Malah pound sterling Inggris, euro Eropa, dan dolar Amerika Perkumpulan berada di bawah urutan nilai tukar mata uang negara-negara Arab tersebut. Pekerja migran merasa perlu menaruh perhatian terhadap bahasa Arab sebagai upaya peningkatan profesionalisme.

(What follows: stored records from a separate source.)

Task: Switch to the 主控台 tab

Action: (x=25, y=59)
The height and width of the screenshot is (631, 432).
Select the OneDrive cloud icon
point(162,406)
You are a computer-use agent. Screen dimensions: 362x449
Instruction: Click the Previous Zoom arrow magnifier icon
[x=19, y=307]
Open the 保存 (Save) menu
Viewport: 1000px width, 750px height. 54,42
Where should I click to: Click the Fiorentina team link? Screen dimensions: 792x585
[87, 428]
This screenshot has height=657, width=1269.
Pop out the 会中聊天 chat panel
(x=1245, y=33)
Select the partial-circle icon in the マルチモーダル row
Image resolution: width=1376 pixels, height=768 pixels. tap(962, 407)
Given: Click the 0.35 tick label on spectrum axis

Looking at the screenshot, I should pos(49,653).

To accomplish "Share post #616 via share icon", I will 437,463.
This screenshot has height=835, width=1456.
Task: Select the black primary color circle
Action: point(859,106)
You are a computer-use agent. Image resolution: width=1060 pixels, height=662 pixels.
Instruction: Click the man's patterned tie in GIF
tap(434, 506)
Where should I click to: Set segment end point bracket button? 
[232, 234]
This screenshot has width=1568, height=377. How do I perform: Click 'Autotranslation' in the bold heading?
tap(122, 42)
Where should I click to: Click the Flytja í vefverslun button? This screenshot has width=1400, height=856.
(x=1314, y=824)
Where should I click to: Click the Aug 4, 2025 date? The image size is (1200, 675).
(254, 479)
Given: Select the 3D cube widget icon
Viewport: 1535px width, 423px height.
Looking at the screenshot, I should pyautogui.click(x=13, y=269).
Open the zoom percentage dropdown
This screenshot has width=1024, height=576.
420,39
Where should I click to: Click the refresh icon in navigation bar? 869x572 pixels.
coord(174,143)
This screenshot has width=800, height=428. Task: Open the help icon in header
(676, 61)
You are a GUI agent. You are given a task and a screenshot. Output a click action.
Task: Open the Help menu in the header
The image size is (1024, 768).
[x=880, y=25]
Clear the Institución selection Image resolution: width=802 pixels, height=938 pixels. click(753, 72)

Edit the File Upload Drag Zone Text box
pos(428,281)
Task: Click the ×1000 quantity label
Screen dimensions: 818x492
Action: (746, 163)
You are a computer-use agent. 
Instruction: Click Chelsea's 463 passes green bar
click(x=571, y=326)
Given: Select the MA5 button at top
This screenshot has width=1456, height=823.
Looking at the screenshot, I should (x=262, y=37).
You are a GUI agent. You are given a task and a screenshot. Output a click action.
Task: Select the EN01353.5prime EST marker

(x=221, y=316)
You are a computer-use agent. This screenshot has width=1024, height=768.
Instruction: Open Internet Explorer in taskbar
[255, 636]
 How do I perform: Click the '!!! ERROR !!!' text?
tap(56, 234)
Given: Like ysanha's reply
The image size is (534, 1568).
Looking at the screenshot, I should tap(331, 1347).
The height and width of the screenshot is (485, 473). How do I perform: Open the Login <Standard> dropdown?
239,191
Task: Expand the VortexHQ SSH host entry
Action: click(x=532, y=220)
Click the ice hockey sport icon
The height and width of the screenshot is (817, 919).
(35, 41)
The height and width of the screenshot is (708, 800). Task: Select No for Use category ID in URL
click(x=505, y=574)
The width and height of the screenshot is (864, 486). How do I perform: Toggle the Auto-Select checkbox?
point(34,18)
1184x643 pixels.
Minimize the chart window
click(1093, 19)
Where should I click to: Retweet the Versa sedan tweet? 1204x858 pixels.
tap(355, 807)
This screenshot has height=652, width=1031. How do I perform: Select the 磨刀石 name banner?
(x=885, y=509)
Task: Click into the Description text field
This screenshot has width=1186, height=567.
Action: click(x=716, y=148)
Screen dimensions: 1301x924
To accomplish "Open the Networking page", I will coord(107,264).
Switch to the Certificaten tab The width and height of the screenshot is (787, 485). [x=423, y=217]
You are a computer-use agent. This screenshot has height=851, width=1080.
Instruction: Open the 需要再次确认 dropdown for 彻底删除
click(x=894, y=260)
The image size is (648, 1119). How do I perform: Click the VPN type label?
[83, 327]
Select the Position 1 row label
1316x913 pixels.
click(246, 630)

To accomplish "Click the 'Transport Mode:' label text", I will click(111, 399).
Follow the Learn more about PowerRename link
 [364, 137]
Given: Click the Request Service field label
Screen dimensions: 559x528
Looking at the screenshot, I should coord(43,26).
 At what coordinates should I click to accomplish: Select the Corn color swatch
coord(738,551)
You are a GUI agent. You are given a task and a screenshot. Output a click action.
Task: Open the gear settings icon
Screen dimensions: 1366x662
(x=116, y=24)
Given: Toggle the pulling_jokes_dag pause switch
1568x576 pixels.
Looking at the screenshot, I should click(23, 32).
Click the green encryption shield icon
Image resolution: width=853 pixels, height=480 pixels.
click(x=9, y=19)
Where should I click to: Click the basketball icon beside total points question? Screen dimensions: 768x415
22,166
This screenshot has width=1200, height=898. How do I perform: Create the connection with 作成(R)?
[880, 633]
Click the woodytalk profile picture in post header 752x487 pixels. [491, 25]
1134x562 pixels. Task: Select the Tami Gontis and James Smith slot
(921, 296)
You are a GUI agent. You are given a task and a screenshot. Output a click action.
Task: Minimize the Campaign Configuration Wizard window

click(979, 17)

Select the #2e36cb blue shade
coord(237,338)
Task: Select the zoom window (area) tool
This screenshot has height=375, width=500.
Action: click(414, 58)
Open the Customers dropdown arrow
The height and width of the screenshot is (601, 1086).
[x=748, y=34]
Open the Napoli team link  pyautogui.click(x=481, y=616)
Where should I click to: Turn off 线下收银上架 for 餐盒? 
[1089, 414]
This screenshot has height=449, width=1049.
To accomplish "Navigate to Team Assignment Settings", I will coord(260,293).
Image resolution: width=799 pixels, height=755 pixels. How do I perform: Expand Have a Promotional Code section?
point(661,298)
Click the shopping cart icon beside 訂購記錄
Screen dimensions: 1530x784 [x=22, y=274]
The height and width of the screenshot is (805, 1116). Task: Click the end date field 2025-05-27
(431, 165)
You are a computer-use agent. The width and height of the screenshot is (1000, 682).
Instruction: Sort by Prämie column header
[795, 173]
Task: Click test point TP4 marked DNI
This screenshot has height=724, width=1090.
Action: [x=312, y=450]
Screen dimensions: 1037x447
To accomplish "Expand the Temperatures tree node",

Termasuk, para diplomat RI yang perlu memperhatikan bahasa Arab dengan porsi yang tepat sebagaimana diplomat AS,Tiongkok, dan negara-negara adikuasa yang lain.
Singkat kata, bahasa Arab perlu didudukkan pada tempatnya dan dipandang luas menurut kodrat aslinya sebagai bahasa (baca:suara), bukan sebagai simbol karena keduanya merupakan sesuatu (baca:entitas) yang sangat berbeda dan saling berhubungan secara tidak konsisten.
Dari sisi fungsi, perlu diakui bahwa bahasa tidak hanya sebagai simbol untuk dibaca, tetapi juga sebagai alat komunikasi lisan maupun tulisan. Tetapi, dari sisi hakikat atau entitas suara, bahasa tidak seyogianya diperlakukan secara tidak konsisten, yakni sebagai simbol sehingga melanggengkan masalah disorientasi pendidikan dan ‘salah kaprah’ memahami bahasa Arab.
Definisi bahasa yang dicetuskan oleh linguis Arab Ibnu Jinni dan konsisten pada suara merupakan definisi tertua dan terpopuler di dunia Timur dan Barat. Bahasa, menurut Ibnu Jinni, adalah suara yang digunakan oleh suatu kaum untuk mengungkapkan maksud mereka.
Hal ini bukan tawaran utopis, melainkan solutif bagi masa depan bahasa Arab agar mudah dipelajari, lebih komunikatif, menyenangkan, dan berdampak di ruang digital maupun lingkungan atau ruang bahasa Arab buatan. Image bahasa Arab sebagai ‘bahasa yang sulit’ atau anggapan bahasa Arab identik dengan nahwu, pada akhirnya akan hilang secara bertahap, tanpa mengganggu tradisi lokal yang berkembang di masyarakat, terutama pesantren yang melestarikan ciri khas ulama Nusantara dalam mempelajari kitab ajaran Islam seperti penggunaan metode utawi iki iku dalam bahasa Jawa.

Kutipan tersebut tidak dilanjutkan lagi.